Errors on forms — wrong Social Security numbers, incorrect coverage codes, misreported premium amounts — trigger these same penalties. The IRS doesn’t distinguish between a form you forgot to file and a form you filed with bad data.

Correcting Errors and Requesting Penalty Relief

Speed matters when you discover a mistake. The tiered penalty structure above is designed to reward fast corrections: fixing an error within 30 days of the deadline costs $60 per form instead of $340. Waiting until after August 1 removes the discount entirely.10U.S. Code. 26 USC 6721 – Failure to File Correct Information Returns

If penalties are assessed, you can request relief by demonstrating reasonable cause. The IRS looks at whether you acted responsibly both before and after the failure — meaning you tried to prevent the problem, requested filing extensions when possible, and corrected the issue as quickly as you could. You’ll also need to show either significant mitigating factors (like being a first-time filer of these forms or having a strong prior compliance record) or circumstances beyond your control, such as a federally declared disaster or the serious illness of the person responsible for filing.12Internal Revenue Service. Penalty Relief for Reasonable Cause

“We didn’t know we had to file” almost never qualifies as reasonable cause. The IRS has enforced ACA reporting requirements since 2015, and ignorance of a decade-old filing obligation is a hard sell. Where reasonable cause claims tend to succeed is when an employer had systems in place, something went wrong (a payroll vendor crashed, key personnel left during filing season), and the employer corrected the issue promptly.

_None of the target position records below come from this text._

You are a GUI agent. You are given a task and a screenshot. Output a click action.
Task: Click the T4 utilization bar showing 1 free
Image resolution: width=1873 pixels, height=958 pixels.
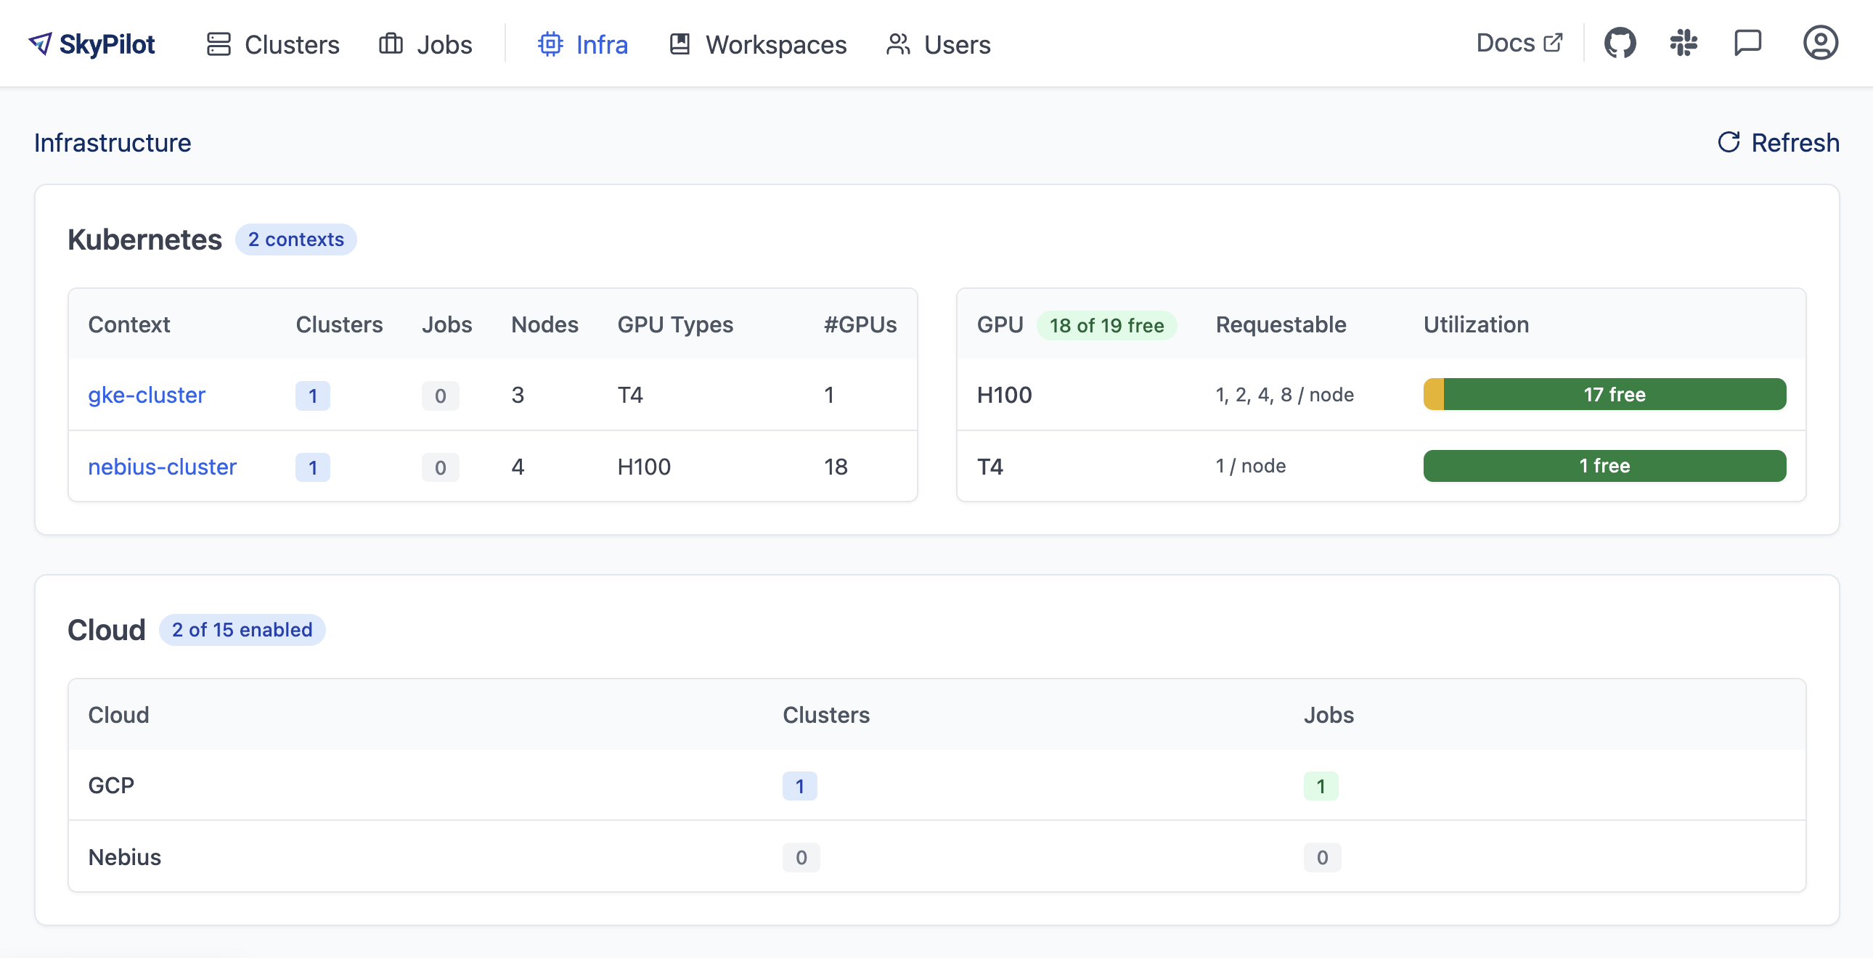click(x=1604, y=466)
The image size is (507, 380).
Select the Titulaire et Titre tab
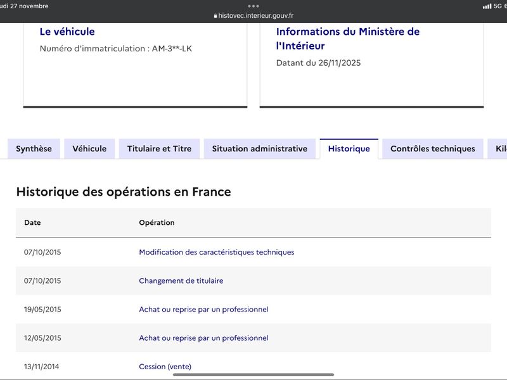[x=159, y=149]
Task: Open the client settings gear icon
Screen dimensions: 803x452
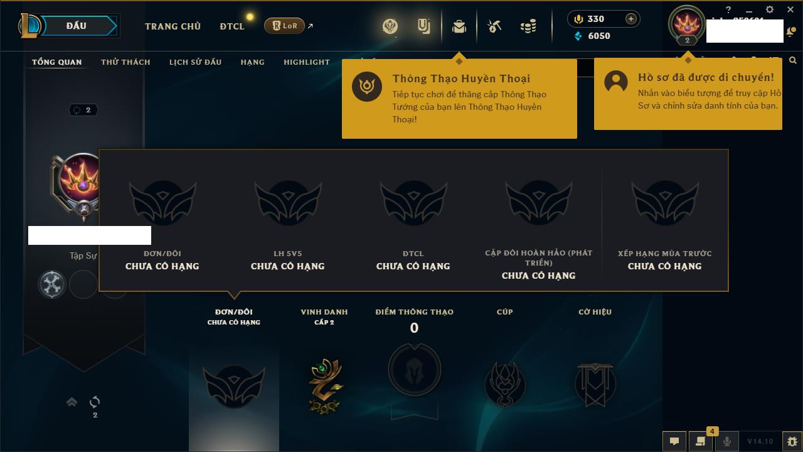Action: pyautogui.click(x=770, y=10)
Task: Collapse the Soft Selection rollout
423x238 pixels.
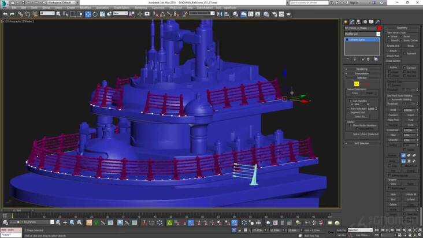Action: pos(362,143)
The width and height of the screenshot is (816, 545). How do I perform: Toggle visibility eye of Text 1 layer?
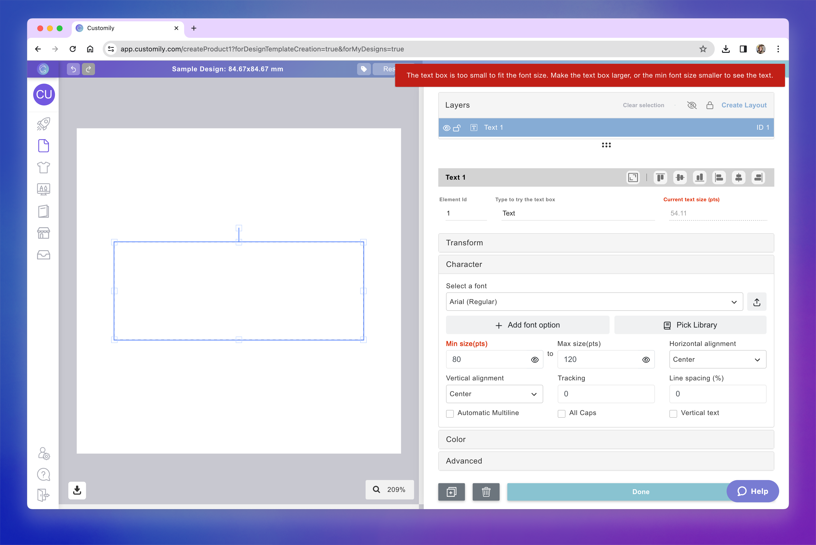click(447, 128)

State-Level Individual Mandate Reporting

Several states and the District of Columbia enforce their own individual health insurance mandates, which create a separate reporting layer on top of the federal requirements. The jurisdictions currently enforcing these mandates are California, the District of Columbia, Massachusetts, New Jersey, Rhode Island, and Vermont. Employers with staff in these areas typically must submit coverage data to state tax authorities through state-managed portals, often using a format that mirrors the federal 1095-C.

State-level penalties for missed filings accrue independently of federal penalties. Some jurisdictions charge per-form fines that stack on top of the IRS amounts, adding meaningful cost for employers operating across multiple states. The specific fine amounts and deadlines vary by jurisdiction and change frequently, so employers with multi-state workforces need to track each state’s requirements individually rather than assuming the federal filing covers everything.

Massachusetts deserves a specific mention because it was the first state to implement an individual mandate and uses its own form — the MA 1099-HC — rather than simply piggybacking on federal forms. Insurance carriers and certain employers in Massachusetts must issue these forms by January 31 of the following year. Employers often overlook this requirement because it sits outside the standard 1095-C workflow.